Question

The length of a rectangular garden is 9 feet longer than its width. if the garden's perimeter is 190 feet, what is the area of the garden in square feet?

Answer

**step1** Understanding the Problem

The problem asks us to find the area of a rectangular garden. We are given two pieces of information:
1. The length of the garden is 9 feet longer than its width.
2. The perimeter of the garden is 190 feet.

**step2** Finding the Sum of Length and Width

The perimeter of a rectangle is the total distance around its four sides.

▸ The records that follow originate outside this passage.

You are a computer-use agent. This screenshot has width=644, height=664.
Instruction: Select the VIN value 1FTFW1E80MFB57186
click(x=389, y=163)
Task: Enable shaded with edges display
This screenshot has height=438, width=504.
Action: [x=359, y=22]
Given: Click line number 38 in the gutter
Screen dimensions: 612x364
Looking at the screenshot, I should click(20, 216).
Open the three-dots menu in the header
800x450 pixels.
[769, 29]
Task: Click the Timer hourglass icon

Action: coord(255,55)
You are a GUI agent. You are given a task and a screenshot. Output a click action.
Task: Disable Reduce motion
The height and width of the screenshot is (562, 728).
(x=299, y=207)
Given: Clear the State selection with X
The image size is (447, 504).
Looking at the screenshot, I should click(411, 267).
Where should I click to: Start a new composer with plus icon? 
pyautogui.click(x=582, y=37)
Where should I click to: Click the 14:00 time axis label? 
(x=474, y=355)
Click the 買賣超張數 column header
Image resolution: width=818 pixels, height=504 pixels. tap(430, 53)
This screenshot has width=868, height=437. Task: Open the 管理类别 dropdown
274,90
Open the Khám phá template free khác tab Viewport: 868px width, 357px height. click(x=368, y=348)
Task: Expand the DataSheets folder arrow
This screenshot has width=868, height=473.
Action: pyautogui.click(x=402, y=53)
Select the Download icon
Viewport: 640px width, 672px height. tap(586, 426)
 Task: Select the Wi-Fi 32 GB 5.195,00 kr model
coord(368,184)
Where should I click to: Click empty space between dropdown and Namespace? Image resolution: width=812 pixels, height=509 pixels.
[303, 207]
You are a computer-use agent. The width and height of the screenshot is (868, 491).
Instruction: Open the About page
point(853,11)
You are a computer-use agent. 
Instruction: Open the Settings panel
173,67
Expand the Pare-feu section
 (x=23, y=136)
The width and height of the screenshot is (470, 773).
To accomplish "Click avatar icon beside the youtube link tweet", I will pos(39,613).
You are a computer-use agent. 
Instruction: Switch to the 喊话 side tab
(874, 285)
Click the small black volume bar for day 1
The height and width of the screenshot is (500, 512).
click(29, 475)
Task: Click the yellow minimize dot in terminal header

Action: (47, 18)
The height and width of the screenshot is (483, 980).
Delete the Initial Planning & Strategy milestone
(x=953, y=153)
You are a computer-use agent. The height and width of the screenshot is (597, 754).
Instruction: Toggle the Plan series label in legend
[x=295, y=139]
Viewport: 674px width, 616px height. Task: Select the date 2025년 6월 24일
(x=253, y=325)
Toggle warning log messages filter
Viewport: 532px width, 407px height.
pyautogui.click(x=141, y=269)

It is calculated by adding the lengths of all four sides, or by the formula: Perimeter = 2 $$\times$$ (Length + Width).
Since the perimeter is 190 feet, half of the perimeter will give us the sum of the length and the width.
Sum of Length and Width = 190 feet $$\div$$ 2 = 95 feet.

**step3** Determining the Width

We know that the length is 9 feet longer than the width. This means if we take the sum of the length and the width (which is 95 feet) and subtract the extra 9 feet that the length has, we will be left with two times the width.
Two times the Width = 95 feet - 9 feet = 86 feet.
Now, to find the width, we divide this amount by 2.
Width = 86 feet $$\div$$ 2 = 43 feet.

**step4** Determining the Length

Since the length is 9 feet longer than the width, we can find the length by adding 9 feet to the width we just found.
Length = 43 feet + 9 feet = 52 feet.

**step5** Calculating the Area

The area of a rectangle is calculated by multiplying its length by its width.
Area = Length $$\times$$ Width
Area = 52 feet $$\times$$ 43 feet
To calculate 52 $$\times$$ 43:
We can multiply 52 by 40 and then by 3, and add the results.
52 $$\times$$ 40 = 2080
52 $$\times$$ 3 = 156
2080 + 156 = 2236.
So, the area of the garden is 2236 square feet.